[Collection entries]
================

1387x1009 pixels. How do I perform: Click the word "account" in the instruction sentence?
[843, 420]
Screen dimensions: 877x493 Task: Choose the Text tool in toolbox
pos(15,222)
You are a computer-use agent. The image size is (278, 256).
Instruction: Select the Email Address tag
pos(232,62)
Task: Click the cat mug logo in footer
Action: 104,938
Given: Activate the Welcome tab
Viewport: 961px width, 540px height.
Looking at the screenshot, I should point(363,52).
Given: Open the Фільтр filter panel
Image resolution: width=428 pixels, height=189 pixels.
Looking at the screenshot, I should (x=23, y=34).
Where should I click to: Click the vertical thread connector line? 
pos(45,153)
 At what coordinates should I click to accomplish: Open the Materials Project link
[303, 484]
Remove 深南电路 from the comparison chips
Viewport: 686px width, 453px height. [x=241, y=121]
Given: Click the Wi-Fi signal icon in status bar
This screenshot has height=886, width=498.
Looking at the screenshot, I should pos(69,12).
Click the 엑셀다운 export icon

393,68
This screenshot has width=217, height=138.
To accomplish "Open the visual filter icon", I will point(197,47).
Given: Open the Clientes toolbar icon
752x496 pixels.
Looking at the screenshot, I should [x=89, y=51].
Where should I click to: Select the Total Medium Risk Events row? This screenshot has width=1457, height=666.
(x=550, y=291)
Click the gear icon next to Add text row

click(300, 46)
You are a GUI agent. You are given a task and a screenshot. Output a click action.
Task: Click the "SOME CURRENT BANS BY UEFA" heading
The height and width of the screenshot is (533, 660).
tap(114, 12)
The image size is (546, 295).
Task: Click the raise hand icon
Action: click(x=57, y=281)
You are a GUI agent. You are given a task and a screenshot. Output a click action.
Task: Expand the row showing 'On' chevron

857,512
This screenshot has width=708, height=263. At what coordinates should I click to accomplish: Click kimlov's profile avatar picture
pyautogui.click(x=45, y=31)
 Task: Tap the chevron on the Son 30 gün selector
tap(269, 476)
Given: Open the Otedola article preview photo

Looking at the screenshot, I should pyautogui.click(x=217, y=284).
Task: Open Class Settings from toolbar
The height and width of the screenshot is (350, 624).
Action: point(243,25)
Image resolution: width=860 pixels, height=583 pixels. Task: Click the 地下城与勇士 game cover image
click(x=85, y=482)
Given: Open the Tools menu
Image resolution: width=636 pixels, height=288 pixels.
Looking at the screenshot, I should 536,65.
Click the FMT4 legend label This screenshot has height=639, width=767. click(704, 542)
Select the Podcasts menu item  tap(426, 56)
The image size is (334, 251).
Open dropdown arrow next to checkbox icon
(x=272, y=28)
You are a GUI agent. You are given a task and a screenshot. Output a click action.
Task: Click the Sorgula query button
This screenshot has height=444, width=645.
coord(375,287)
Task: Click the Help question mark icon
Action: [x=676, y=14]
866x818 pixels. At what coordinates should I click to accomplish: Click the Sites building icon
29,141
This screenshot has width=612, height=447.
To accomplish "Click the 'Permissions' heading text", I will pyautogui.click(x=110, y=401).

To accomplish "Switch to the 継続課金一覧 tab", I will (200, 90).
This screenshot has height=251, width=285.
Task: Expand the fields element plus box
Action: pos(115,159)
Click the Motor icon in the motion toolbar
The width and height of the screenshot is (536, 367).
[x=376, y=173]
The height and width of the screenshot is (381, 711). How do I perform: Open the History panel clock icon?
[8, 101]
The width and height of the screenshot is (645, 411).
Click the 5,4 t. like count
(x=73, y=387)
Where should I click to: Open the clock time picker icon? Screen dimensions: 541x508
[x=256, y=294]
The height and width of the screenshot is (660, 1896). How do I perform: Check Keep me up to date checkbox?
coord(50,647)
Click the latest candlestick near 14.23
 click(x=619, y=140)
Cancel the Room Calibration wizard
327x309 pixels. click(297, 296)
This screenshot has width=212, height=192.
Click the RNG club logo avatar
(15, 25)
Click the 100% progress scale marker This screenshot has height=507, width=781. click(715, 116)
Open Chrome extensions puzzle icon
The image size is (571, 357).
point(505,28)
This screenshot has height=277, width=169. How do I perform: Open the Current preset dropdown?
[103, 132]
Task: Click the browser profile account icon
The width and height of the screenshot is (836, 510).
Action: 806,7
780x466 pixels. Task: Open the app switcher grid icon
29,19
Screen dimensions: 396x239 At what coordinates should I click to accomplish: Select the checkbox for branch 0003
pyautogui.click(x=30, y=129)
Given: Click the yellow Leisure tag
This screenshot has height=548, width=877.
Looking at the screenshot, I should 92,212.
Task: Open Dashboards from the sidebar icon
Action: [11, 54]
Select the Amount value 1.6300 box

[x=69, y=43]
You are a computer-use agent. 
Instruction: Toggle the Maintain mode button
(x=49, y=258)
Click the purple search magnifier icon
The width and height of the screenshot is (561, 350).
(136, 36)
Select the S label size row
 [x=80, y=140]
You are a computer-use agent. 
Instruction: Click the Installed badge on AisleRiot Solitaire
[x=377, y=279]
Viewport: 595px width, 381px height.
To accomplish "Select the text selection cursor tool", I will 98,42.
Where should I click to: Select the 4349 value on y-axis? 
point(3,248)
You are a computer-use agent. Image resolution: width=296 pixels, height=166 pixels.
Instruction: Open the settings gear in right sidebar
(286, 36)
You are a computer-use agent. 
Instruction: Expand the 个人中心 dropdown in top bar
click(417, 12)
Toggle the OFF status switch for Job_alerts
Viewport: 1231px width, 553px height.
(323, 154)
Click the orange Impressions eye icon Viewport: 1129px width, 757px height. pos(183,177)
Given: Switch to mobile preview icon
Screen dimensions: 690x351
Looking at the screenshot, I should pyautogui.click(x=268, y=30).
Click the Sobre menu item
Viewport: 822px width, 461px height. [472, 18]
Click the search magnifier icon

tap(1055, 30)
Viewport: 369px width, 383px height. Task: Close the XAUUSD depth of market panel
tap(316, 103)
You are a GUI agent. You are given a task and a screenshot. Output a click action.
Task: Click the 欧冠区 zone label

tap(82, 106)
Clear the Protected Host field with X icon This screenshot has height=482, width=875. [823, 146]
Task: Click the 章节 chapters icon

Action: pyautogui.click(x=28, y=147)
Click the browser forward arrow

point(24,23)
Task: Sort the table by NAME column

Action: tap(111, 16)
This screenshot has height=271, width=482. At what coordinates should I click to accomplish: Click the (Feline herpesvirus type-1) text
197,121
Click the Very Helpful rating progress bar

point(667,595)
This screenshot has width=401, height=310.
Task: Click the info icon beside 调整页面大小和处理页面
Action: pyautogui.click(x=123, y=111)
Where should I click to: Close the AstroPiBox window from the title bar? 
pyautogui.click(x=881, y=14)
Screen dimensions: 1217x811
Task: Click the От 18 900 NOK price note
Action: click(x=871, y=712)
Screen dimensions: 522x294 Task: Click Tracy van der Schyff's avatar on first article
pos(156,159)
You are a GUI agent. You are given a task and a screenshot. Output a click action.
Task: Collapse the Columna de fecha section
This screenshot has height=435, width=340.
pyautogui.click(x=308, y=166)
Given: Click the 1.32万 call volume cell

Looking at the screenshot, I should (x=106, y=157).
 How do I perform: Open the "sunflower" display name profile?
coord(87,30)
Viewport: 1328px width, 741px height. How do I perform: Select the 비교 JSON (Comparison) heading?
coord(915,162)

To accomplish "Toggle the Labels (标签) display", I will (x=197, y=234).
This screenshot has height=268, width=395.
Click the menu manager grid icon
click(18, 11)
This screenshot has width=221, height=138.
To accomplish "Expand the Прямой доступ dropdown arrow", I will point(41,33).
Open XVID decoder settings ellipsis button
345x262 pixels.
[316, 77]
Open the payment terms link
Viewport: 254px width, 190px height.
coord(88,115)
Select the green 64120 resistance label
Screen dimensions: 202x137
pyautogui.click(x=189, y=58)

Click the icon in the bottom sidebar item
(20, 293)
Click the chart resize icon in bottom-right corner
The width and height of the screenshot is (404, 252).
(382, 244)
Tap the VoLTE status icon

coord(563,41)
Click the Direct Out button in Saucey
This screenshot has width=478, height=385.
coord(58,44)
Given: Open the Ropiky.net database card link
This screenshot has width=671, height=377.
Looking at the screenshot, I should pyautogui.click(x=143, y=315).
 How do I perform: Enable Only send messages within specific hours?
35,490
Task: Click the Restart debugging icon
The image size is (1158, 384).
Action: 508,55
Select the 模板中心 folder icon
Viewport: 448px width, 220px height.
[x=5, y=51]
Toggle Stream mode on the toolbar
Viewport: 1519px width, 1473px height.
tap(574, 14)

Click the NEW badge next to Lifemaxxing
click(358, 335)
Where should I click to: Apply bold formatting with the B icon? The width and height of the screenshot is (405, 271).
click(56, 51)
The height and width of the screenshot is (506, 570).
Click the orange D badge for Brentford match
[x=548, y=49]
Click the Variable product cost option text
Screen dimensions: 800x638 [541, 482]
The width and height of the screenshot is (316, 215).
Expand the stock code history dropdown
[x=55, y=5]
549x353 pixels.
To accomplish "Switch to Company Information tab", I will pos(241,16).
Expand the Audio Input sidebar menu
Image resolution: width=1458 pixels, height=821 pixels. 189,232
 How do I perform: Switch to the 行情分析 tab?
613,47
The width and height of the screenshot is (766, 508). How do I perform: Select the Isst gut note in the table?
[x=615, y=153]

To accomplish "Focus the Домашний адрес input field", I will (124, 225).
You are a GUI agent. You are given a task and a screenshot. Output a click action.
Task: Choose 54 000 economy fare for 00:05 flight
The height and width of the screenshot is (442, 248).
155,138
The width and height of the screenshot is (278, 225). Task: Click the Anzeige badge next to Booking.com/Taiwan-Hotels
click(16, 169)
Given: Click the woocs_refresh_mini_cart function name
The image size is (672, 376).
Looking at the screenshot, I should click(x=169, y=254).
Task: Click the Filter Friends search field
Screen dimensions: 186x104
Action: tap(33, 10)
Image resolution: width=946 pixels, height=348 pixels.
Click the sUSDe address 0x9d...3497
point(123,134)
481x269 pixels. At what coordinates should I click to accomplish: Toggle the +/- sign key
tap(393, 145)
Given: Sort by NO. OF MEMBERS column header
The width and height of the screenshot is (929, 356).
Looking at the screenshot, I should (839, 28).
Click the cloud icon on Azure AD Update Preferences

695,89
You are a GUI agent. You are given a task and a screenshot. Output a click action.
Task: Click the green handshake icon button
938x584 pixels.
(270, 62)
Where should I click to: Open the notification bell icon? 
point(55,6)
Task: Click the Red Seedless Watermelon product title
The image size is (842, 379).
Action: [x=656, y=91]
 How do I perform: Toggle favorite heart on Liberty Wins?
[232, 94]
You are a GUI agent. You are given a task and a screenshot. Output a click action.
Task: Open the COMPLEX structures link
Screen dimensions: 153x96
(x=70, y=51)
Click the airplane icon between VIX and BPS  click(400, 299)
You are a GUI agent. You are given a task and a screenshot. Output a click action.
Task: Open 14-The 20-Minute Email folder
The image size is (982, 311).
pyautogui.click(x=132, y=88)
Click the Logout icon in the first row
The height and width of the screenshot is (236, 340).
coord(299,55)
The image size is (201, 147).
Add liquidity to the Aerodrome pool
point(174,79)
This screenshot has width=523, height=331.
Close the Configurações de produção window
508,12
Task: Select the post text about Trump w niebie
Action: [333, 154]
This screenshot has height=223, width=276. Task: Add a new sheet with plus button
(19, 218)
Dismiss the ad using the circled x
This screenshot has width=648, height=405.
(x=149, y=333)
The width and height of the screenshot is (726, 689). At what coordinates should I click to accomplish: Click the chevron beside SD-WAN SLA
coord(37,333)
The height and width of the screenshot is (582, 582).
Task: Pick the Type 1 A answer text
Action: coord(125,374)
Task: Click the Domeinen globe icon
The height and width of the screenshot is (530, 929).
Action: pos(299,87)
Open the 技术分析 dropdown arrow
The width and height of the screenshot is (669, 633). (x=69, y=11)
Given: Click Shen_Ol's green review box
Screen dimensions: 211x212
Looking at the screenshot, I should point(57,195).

================

Instructions to follow: Could you write out, exactly as they stand, only the lines above that begin at the line with "This screenshot has width=648, height=405." and stop after the line with "Task: Click the Domeinen globe icon"?

Task output:
This screenshot has width=648, height=405.
(x=149, y=333)
The width and height of the screenshot is (726, 689). At what coordinates should I click to accomplish: Click the chevron beside SD-WAN SLA
coord(37,333)
The height and width of the screenshot is (582, 582).
Task: Pick the Type 1 A answer text
Action: coord(125,374)
Task: Click the Domeinen globe icon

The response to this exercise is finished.